◆ Excerpt:
# # # # # # #
The iPad Has Broken My Brain; OS X Lion Will Help Fix It

This past weekend, I went on a trip and did the unthinkable — I didn’t turn on my computer. Not even once. Okay, that’s sort of misleading. While I didn’t turn on my computer, I did use my iPad. Extensively. But I still fully expected to get the urge to turn on my computer as well. And I never did.

That itself isn’t that remarkable; I’m sure a lot of iPad users have experienced the same thing by now. What is a little remarkable it is that I’m a heavy, heavy computer user. As in pretty much every hour I’m awake. And I used to think the iPad could never fully break me of that. Future generations? Sure. But not me. Now I’m starting to sway the other way.

On a deeper level, I’m realizing something else: the iPad (and iPhone) is changing the fundamentals of computing for me.

Since I’ve been back from my trip, I’ve started using my traditional computers extensively again because I have to for work. (There’s still no denying that a laptop or desktop are far better for typing than an iPad.) But I’m finding myself continually confused when I go to use the trackpad. I swipe my fingers up expecting a page to scroll down and yet it doesn’t.

I’m trying to interact with a Mac as if it’s an iPad.

It’s actually pretty frustrating. I keep doing it. It’s like my brain is locked in. I’m someone who has had an iPad for a year, but I’ve never used it for days in a row without touching a computer like I just did this weekend. And it seems to have re-wired my brain.

The good news is that help is on the way. OS X Lion, the latest version of Apple’s Mac operating system launching this summer, actually reverses the scrolling mechanism. This means that when you swipe two fingers up on a long web page, it goes down, and vice versa. Again, it’s like the iPad/iPhone, not the way it has been on the Mac.
# # # # # # #
◆ Task requirements:
A - Name every Apple product, device or operating system that the iPad article mentions by name.
B - Retype the passage of the iPad article between "That itself isn’t" and "yet it doesn’t.", inclusive.
The data entries that come next are separate material and are not part of the iPad article.

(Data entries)
# # # # # # #
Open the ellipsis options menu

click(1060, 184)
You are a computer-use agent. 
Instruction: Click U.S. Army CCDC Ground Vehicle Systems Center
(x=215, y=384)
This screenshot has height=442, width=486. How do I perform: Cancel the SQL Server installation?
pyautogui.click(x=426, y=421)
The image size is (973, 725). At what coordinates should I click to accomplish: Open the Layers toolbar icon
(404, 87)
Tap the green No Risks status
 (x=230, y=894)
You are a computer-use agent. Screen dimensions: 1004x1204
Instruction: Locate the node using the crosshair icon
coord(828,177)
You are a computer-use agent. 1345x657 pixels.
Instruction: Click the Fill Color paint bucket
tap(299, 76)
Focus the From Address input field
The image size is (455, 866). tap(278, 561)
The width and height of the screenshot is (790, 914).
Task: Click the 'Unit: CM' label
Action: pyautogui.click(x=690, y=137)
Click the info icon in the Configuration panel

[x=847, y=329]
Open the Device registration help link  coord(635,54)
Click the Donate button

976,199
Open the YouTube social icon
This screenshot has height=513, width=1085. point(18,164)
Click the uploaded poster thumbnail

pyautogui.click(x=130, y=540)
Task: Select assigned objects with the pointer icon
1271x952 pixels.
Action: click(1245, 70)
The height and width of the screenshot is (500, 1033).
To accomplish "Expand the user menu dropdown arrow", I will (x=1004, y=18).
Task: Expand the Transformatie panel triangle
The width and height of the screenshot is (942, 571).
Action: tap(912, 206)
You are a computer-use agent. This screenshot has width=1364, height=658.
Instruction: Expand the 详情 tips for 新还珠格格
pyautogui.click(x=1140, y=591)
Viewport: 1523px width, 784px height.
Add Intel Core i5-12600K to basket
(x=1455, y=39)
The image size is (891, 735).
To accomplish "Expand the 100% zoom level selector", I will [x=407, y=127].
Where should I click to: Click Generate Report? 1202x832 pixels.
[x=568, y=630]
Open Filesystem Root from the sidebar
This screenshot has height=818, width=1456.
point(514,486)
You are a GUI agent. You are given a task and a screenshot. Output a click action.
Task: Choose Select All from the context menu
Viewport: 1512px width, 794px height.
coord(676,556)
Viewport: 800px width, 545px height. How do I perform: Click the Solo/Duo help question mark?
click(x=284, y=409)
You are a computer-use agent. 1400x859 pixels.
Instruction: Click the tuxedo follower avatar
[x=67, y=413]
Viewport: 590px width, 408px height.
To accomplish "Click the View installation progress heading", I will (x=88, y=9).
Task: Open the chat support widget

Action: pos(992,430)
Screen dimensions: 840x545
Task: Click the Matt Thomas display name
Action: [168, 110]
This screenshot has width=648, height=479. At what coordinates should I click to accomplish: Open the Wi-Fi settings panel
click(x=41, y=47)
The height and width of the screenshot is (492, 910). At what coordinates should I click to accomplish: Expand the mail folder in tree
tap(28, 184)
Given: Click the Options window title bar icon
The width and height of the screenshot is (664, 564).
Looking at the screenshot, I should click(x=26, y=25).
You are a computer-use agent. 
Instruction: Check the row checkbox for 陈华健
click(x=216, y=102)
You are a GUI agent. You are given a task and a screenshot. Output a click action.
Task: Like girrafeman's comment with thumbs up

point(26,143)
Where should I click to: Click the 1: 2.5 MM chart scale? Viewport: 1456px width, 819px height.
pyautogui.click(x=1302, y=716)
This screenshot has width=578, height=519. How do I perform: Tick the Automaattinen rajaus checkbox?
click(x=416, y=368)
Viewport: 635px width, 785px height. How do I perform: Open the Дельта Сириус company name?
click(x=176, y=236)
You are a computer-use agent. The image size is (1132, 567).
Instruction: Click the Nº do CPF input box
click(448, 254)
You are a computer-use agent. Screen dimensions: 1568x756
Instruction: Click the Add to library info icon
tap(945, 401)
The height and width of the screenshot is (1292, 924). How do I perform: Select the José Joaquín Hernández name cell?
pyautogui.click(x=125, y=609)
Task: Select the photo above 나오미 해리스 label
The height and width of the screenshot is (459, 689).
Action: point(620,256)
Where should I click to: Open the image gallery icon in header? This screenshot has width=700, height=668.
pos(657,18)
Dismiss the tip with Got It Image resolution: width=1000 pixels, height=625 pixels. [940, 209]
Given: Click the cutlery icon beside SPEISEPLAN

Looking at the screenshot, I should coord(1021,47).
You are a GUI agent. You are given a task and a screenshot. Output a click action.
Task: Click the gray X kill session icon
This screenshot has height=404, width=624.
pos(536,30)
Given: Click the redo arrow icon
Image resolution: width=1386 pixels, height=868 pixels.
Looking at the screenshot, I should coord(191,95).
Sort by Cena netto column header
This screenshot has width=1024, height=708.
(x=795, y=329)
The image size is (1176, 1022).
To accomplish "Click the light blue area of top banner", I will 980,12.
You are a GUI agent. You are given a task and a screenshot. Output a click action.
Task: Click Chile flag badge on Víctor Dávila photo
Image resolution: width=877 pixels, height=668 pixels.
# # # # # # #
◆ Expected outputs:
A - iPad, iPhone, Mac, OS X Lion

B -
That itself isn’t that remarkable; I’m sure a lot of iPad users have experienced the same thing by now. What is a little remarkable it is that I’m a heavy, heavy computer user. As in pretty much every hour I’m awake. And I used to think the iPad could never fully break me of that. Future generations? Sure. But not me. Now I’m starting to sway the other way.

On a deeper level, I’m realizing something else: the iPad (and iPhone) is changing the fundamentals of computing for me.

Since I’ve been back from my trip, I’ve started using my traditional computers extensively again because I have to for work. (There’s still no denying that a laptop or desktop are far better for typing than an iPad.) But I’m finding myself continually confused when I go to use the trackpad. I swipe my fingers up expecting a page to scroll down and yet it doesn’t.